Trente chevaux blancs sur une colline rouge :
D’abord, ils mâchonnent,
Puis, ils pilonnent,
Puis, aucun ne bouge.
Ce fut tout ce qui lui vint à l’esprit : l’idée de manger lui trottait par la tête, vous comprenez. Mais c’était plutôt usé, en fait d’énigme, et Gollum connaissait la réponse aussi bien que vous.
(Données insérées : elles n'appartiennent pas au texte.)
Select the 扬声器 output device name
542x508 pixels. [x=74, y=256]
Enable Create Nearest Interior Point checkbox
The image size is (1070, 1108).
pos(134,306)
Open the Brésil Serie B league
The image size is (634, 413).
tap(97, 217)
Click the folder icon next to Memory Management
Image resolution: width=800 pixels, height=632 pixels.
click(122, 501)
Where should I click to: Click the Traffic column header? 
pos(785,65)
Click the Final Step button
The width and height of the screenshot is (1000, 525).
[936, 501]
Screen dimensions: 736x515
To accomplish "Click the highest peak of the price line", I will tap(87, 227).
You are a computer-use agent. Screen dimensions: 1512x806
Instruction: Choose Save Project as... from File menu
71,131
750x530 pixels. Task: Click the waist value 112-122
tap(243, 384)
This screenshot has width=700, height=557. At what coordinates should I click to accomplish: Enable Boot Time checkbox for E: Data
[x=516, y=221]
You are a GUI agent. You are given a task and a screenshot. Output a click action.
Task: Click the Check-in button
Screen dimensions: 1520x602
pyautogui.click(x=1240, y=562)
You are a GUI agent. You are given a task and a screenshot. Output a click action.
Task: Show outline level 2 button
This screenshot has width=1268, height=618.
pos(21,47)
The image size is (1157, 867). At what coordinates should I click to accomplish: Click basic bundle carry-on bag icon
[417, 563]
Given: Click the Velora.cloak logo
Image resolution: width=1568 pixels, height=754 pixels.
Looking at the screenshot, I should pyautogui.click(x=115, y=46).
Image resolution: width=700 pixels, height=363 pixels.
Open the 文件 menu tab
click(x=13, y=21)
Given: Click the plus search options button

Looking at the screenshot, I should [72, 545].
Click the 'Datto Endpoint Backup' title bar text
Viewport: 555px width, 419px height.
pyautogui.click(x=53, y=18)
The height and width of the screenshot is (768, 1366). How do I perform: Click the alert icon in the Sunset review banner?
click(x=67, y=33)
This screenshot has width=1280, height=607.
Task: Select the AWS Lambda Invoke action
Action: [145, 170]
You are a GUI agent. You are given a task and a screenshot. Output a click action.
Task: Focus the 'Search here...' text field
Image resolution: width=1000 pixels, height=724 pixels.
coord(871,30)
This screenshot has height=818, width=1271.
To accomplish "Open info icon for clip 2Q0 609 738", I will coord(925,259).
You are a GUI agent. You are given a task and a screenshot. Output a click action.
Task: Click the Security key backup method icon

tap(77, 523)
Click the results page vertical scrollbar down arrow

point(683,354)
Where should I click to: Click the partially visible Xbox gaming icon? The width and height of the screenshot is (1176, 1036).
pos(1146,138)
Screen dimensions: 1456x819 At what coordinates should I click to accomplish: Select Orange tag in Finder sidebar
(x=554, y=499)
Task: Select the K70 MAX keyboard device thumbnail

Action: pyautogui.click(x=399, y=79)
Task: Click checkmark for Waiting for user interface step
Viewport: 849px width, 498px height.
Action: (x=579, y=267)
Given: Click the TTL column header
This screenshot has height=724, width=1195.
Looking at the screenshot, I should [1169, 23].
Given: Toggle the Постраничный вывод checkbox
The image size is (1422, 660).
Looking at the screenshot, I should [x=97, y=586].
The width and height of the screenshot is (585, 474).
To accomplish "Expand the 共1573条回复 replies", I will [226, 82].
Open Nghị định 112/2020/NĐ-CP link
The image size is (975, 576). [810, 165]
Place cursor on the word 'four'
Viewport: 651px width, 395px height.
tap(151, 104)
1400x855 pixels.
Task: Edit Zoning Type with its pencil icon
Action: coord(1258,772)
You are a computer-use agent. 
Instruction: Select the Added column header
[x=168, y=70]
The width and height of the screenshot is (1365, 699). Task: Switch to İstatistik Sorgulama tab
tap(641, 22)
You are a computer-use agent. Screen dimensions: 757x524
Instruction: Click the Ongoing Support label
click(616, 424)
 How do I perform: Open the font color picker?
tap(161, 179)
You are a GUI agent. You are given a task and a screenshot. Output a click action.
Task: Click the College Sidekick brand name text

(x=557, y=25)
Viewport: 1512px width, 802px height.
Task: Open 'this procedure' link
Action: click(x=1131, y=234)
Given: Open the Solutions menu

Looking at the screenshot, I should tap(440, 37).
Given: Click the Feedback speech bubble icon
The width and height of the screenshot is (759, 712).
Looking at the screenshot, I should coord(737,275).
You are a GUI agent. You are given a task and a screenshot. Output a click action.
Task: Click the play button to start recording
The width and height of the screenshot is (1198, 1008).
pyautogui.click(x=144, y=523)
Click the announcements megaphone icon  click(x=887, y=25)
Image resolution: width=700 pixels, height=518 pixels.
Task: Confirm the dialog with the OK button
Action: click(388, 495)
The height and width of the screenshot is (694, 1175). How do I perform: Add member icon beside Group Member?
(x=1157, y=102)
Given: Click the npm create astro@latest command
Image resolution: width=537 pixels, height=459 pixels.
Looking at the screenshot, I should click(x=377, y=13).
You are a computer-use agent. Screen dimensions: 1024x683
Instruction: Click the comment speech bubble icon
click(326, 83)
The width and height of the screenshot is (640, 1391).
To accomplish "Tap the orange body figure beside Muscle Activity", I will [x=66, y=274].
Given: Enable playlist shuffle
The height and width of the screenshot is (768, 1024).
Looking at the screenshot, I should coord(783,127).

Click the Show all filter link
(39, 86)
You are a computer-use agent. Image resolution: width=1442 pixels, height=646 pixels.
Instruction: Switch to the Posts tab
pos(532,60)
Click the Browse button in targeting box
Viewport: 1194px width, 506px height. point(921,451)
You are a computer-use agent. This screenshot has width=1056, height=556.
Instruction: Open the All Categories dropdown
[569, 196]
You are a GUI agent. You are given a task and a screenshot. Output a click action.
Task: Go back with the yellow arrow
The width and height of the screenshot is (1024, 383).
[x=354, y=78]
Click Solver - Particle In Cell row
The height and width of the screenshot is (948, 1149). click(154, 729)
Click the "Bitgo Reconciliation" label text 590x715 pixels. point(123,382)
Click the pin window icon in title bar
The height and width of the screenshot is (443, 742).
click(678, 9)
« Il ressasse ses vieilles salades ? siffla-t-il. Des dents ! des dents ! mon trézzzor ; mais on n’en a que six ! » Puis il posa sa deuxième énigme :
Sans voix, il crie,
Sans jambes se lève,
Sans dents, il mord,
Murmure sans lèvres.
« Un petit instant ! » s’écria Bilbo, encore tracassé par l’idée de manger (ou d’être dévoré). Heureusement, il avait déjà entendu quelque chose d’assez semblable, et en se concentrant, il trouva la réponse. « Le vent, le vent, bien sûr », dit-il, et il fut si content d’avoir deviné l’énigme qu’il en inventa une sur-le-champ. « Voilà qui devrait donner du fil à retordre à cette vilaine petite créature souterraine », pensa-t-il.
Un œil dans un visage bleu
Vit un œil dans un visage vert.
« Cet œil-là me ressemble un peu,
Dit le premier œil, il est similaire,
Non pas dans les cieux,
Mais bien sur la terre. »
« Ss, ss, ss », fit Gollum. Il habitait sous terre depuis très, très longtemps et n’avait plus l’habitude de ce genre de choses. Mais au moment où Bilbo commençait à croire que le misérable serait incapable de répondre, Gollum se remémora ses souvenirs d’autrefois, bien des siècles auparavant, à l’époque où il vivait avec sa grand-mère, dans un trou au bord d’une rivière : « Sss, sss, mon trézzzor, dit-il. Le soleil sur les marguerites, ça veut dire, ça. »
Mais ces énigmes du monde extérieur, toutes banales puissent-elles sembler, étaient fatigantes pour lui. Elles lui rappelaient aussi l’époque où il était moins solitaire, moins méchant et moins sournois, et cela l’irritait. De plus, elles lui donnaient faim ; il choisit donc, cette fois, quelque chose de plus difficile et de plus déplaisant :
Elle ne peut être vue ni être touchée,
Ni être entendue ni même respirée.
Elle gît derrière les étoiles et sous les collines,
Remplit les trous vides sous les racines.
Elle vient d’abord et pour finir,
Termine la vie, tue le rire.
Hélas pour Gollum, Bilbo connaissait ce genre de devinette ; et de toute manière, la réponse se trouvait tout autour de lui. « L’obscurité ! » dit-il sans même se gratter la tête ou se donner la peine de réfléchir.